Written request: Reproduce the data below from the line with "Task: Click the green" up to and including the line with "[x=1520, y=279]". Give those lines alone.

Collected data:

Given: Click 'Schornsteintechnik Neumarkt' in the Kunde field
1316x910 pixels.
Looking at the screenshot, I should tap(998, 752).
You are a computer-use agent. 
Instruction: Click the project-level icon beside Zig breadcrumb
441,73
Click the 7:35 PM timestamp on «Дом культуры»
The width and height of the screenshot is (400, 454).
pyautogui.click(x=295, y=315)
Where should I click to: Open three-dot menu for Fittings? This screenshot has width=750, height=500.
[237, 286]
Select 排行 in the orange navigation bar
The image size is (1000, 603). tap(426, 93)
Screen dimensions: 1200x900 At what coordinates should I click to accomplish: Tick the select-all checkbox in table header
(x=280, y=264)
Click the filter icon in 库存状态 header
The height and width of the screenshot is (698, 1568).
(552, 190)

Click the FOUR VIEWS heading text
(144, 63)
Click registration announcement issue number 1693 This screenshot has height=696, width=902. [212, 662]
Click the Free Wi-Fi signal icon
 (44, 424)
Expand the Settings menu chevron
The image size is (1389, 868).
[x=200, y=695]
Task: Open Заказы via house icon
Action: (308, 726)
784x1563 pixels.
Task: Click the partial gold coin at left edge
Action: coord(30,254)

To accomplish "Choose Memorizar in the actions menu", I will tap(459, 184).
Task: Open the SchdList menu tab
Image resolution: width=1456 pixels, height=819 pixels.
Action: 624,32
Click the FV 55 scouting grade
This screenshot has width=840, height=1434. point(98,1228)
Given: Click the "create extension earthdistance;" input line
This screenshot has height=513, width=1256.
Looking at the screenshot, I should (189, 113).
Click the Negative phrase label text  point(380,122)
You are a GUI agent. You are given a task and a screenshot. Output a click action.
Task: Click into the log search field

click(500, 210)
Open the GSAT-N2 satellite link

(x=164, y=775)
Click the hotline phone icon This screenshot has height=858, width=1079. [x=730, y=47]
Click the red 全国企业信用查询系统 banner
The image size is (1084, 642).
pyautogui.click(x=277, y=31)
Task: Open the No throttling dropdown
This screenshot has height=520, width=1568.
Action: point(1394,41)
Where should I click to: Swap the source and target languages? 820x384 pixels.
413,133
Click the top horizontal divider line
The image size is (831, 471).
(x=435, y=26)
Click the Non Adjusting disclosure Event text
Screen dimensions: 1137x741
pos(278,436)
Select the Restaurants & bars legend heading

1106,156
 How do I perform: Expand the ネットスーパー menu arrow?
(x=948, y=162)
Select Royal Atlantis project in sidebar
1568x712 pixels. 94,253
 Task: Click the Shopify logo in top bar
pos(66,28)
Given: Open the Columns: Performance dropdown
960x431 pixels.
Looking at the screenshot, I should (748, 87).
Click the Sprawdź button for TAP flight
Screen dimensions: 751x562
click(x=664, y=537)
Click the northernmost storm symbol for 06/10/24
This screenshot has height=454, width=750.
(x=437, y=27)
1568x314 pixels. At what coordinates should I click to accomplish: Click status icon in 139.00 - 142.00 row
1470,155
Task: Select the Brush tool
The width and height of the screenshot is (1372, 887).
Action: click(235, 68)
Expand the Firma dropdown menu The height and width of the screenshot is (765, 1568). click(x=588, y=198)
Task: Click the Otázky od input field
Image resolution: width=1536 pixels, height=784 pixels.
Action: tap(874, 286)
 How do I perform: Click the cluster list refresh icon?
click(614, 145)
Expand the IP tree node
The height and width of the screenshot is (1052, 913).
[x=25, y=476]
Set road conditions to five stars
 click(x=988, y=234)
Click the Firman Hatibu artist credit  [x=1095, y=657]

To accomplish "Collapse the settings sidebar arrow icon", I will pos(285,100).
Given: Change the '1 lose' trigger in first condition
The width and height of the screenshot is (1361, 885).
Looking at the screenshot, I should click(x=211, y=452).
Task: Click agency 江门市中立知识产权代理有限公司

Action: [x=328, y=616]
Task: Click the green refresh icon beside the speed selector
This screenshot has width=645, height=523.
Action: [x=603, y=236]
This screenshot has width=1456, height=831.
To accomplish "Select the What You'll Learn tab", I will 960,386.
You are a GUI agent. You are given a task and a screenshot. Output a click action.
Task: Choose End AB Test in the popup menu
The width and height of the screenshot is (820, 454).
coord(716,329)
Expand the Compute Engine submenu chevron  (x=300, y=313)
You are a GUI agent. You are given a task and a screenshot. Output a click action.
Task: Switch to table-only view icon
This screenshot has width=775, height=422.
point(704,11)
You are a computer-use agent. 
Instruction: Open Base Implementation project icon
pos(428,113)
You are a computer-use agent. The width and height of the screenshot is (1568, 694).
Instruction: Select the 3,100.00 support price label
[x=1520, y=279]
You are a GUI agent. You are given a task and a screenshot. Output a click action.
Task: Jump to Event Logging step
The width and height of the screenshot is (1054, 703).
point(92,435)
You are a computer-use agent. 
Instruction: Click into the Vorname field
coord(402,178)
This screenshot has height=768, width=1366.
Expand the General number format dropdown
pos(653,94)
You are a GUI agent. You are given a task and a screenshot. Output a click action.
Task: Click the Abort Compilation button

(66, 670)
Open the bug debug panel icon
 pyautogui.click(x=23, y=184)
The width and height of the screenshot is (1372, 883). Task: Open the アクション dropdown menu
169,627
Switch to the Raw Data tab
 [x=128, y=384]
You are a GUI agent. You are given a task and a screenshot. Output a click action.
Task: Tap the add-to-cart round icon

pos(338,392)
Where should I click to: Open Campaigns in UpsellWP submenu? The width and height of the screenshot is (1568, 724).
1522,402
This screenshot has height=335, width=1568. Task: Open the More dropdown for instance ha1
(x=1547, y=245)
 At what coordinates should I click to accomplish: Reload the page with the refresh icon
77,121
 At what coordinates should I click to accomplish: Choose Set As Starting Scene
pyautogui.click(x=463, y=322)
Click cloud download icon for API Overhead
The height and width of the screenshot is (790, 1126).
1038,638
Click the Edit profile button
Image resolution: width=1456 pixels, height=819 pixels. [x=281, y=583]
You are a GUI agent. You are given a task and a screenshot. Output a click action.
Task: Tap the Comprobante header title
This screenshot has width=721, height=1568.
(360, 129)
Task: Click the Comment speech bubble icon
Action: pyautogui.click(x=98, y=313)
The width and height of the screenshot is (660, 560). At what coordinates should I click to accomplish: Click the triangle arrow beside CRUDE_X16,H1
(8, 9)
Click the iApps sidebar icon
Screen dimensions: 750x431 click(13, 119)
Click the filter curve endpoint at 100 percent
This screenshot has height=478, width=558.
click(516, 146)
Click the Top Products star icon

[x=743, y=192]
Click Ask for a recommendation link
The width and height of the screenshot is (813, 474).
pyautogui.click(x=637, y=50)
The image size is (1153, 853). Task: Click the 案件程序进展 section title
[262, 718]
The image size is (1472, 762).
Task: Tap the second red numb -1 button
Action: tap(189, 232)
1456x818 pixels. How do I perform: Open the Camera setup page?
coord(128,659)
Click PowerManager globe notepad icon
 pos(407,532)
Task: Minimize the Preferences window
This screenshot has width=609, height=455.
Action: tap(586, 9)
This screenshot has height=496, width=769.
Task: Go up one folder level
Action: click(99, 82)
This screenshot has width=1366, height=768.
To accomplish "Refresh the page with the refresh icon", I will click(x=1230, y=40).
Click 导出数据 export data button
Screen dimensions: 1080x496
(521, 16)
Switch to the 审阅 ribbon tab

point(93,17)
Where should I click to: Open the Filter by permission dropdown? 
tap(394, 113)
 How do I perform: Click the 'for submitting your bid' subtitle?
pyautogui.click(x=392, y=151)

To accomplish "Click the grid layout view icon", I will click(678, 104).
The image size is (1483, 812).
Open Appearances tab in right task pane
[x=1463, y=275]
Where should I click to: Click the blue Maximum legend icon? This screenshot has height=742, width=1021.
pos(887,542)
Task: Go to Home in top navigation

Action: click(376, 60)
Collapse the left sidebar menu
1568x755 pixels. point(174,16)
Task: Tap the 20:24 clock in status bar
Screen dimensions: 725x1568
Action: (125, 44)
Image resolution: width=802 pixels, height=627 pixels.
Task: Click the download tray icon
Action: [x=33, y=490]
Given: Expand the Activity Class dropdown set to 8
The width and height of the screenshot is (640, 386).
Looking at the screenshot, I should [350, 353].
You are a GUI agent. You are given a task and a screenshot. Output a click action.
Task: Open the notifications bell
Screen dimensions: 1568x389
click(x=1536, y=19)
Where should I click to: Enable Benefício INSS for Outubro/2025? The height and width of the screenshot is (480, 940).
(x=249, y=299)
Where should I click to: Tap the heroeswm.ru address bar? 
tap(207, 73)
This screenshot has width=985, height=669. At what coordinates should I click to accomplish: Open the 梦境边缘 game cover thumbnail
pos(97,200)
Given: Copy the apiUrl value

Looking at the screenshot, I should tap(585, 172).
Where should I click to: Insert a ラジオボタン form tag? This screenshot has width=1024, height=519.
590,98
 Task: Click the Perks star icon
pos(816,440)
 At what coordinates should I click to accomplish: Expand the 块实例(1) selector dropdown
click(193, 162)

Complete response:
Task: Click the green refresh icon beside the speed selector
This screenshot has width=645, height=523.
Action: [x=603, y=236]
This screenshot has width=1456, height=831.
To accomplish "Select the What You'll Learn tab", I will 960,386.
You are a GUI agent. You are given a task and a screenshot. Output a click action.
Task: Choose End AB Test in the popup menu
The width and height of the screenshot is (820, 454).
coord(716,329)
Expand the Compute Engine submenu chevron  (x=300, y=313)
You are a GUI agent. You are given a task and a screenshot. Output a click action.
Task: Switch to table-only view icon
This screenshot has width=775, height=422.
point(704,11)
You are a computer-use agent. 
Instruction: Open Base Implementation project icon
pos(428,113)
You are a computer-use agent. The width and height of the screenshot is (1568, 694).
Instruction: Select the 3,100.00 support price label
[x=1520, y=279]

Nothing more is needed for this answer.